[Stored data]
• • • •
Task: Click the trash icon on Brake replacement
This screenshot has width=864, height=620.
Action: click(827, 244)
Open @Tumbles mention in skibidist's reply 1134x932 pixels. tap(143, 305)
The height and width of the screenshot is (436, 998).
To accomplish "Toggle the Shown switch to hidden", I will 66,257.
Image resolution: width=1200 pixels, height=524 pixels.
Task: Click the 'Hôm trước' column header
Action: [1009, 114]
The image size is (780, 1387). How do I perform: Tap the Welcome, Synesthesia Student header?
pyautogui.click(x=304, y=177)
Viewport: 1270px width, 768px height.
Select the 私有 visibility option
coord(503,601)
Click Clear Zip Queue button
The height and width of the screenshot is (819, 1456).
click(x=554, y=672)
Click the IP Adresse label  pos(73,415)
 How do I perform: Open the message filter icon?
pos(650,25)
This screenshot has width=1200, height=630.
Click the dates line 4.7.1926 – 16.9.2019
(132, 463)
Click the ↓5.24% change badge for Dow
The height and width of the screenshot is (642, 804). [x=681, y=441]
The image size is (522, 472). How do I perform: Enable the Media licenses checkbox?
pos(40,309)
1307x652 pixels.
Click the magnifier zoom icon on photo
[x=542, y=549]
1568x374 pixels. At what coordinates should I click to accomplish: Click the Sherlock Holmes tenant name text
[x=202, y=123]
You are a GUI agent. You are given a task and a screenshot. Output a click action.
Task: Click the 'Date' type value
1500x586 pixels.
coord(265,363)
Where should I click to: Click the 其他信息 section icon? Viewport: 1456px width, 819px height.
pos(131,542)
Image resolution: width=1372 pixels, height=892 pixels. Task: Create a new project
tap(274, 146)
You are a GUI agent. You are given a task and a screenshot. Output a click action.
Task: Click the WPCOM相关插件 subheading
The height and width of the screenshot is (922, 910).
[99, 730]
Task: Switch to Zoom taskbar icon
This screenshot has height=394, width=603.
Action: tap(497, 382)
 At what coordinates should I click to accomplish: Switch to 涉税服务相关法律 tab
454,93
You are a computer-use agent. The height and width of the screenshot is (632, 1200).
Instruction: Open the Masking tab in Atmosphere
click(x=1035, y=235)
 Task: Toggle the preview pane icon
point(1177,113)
• • • •
ASSIGNED TASK →
The reply must repeat all of the records precisely.

COMPLETED TASK →
Task: Click the trash icon on Brake replacement
This screenshot has width=864, height=620.
Action: click(827, 244)
Open @Tumbles mention in skibidist's reply 1134x932 pixels. tap(143, 305)
The height and width of the screenshot is (436, 998).
To accomplish "Toggle the Shown switch to hidden", I will 66,257.
Image resolution: width=1200 pixels, height=524 pixels.
Task: Click the 'Hôm trước' column header
Action: [1009, 114]
The image size is (780, 1387). How do I perform: Tap the Welcome, Synesthesia Student header?
pyautogui.click(x=304, y=177)
Viewport: 1270px width, 768px height.
Select the 私有 visibility option
coord(503,601)
Click Clear Zip Queue button
The height and width of the screenshot is (819, 1456).
click(x=554, y=672)
Click the IP Adresse label  pos(73,415)
 How do I perform: Open the message filter icon?
pos(650,25)
This screenshot has width=1200, height=630.
Click the dates line 4.7.1926 – 16.9.2019
(132, 463)
Click the ↓5.24% change badge for Dow
The height and width of the screenshot is (642, 804). [x=681, y=441]
The image size is (522, 472). How do I perform: Enable the Media licenses checkbox?
pos(40,309)
1307x652 pixels.
Click the magnifier zoom icon on photo
[x=542, y=549]
1568x374 pixels. At what coordinates should I click to accomplish: Click the Sherlock Holmes tenant name text
[x=202, y=123]
You are a GUI agent. You are given a task and a screenshot. Output a click action.
Task: Click the 'Date' type value
1500x586 pixels.
coord(265,363)
Where should I click to: Click the 其他信息 section icon? Viewport: 1456px width, 819px height.
pos(131,542)
Image resolution: width=1372 pixels, height=892 pixels. Task: Create a new project
tap(274, 146)
You are a GUI agent. You are given a task and a screenshot. Output a click action.
Task: Click the WPCOM相关插件 subheading
The height and width of the screenshot is (922, 910).
[99, 730]
Task: Switch to Zoom taskbar icon
This screenshot has height=394, width=603.
Action: tap(497, 382)
 At what coordinates should I click to accomplish: Switch to 涉税服务相关法律 tab
454,93
You are a computer-use agent. The height and width of the screenshot is (632, 1200).
Instruction: Open the Masking tab in Atmosphere
click(x=1035, y=235)
 Task: Toggle the preview pane icon
point(1177,113)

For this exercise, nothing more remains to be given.